10.Changes in the configuration and patterns of physical activity among Mongolian adults, 2005–2013
Delgermaa DASHZEVEG ; Keiko NAKAMURA ; Kaoruko SEINO ; Saber AL-SOBAIHI ; Enkhtuya PALAM
Journal of Rural Medicine 2018;13(2):151-159
Objective: This study examined the change in physical activity status and patterns and their associations with urban and rural residence and employment status in Mongolia.Methods: We analyzed data from 7,738 adults aged from 20 to 64 years (n = 2,877 and 4,861 for 2005 and 2013, respectively) from the Mongolian STEPS Survey on the Prevalence of Non-Communicable Disease Risk Factors (NCD-STEPS survey). Physical activity in three domains, including work (occupational and household work); transport (walk or cycling); and leisure (sport or fitness) was measured by Global Physical Activity Questionnaire (GPAQ). Physical activity levels were classified into three groups: low, moderate, and high according to the GPAQ analysis framework.

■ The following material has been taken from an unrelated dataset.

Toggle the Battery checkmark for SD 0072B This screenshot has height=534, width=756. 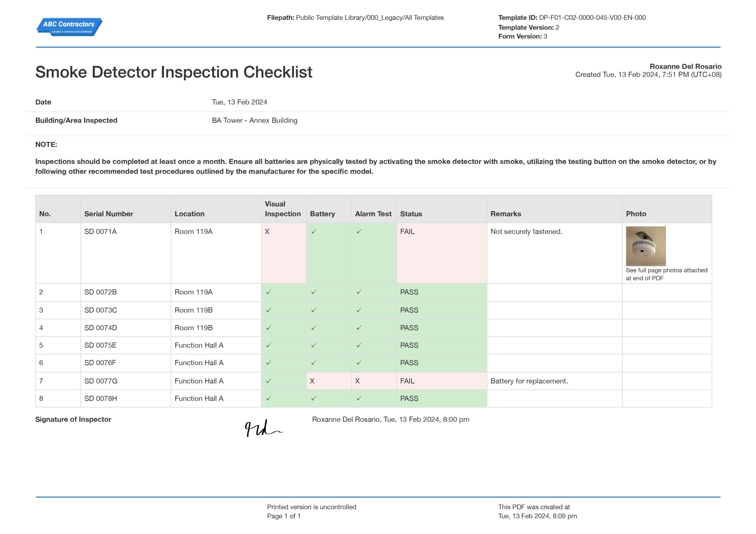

The associations between physical activity time, residential area, and employment status were examined using a multivariate negative binomial regression model.Results: The percentage of respondents with low-level physical activity increased from 10.9% in 2005 to 27.2% in 2013. The median minutes of physical activity time per week were 1,020 in 2005 and 600 in 2013. Physical activity time at work, transport and overall decreased in 2013. Work-related physical activity was the most dominant component of physical activity time (55.6% in 2005 and 54.6% in 2013), the transport domain was the second-highest contributor of physical activity time in 2005 (24.0%) and was replaced by the leisure domain (26.8%) in 2013. Rural residents practiced more physical activity at work, transport, and leisure than urban residents did in 2005 (prevalence ratio [PR]: 1.33, 95% confidence interval [CI]: 1.20–1.47; PR: 1.21, 95%CI: 1.14–1.29; and PR: 1.21, 95%CI: 1.13–1.30, respectively), but there was no significant difference by residential area in 2013. Mongolian adults with higher educational attainment, employee status, and non-employment status were less likely to engage in physical activity compared to those among adults with lower educational attainment and self-employed status.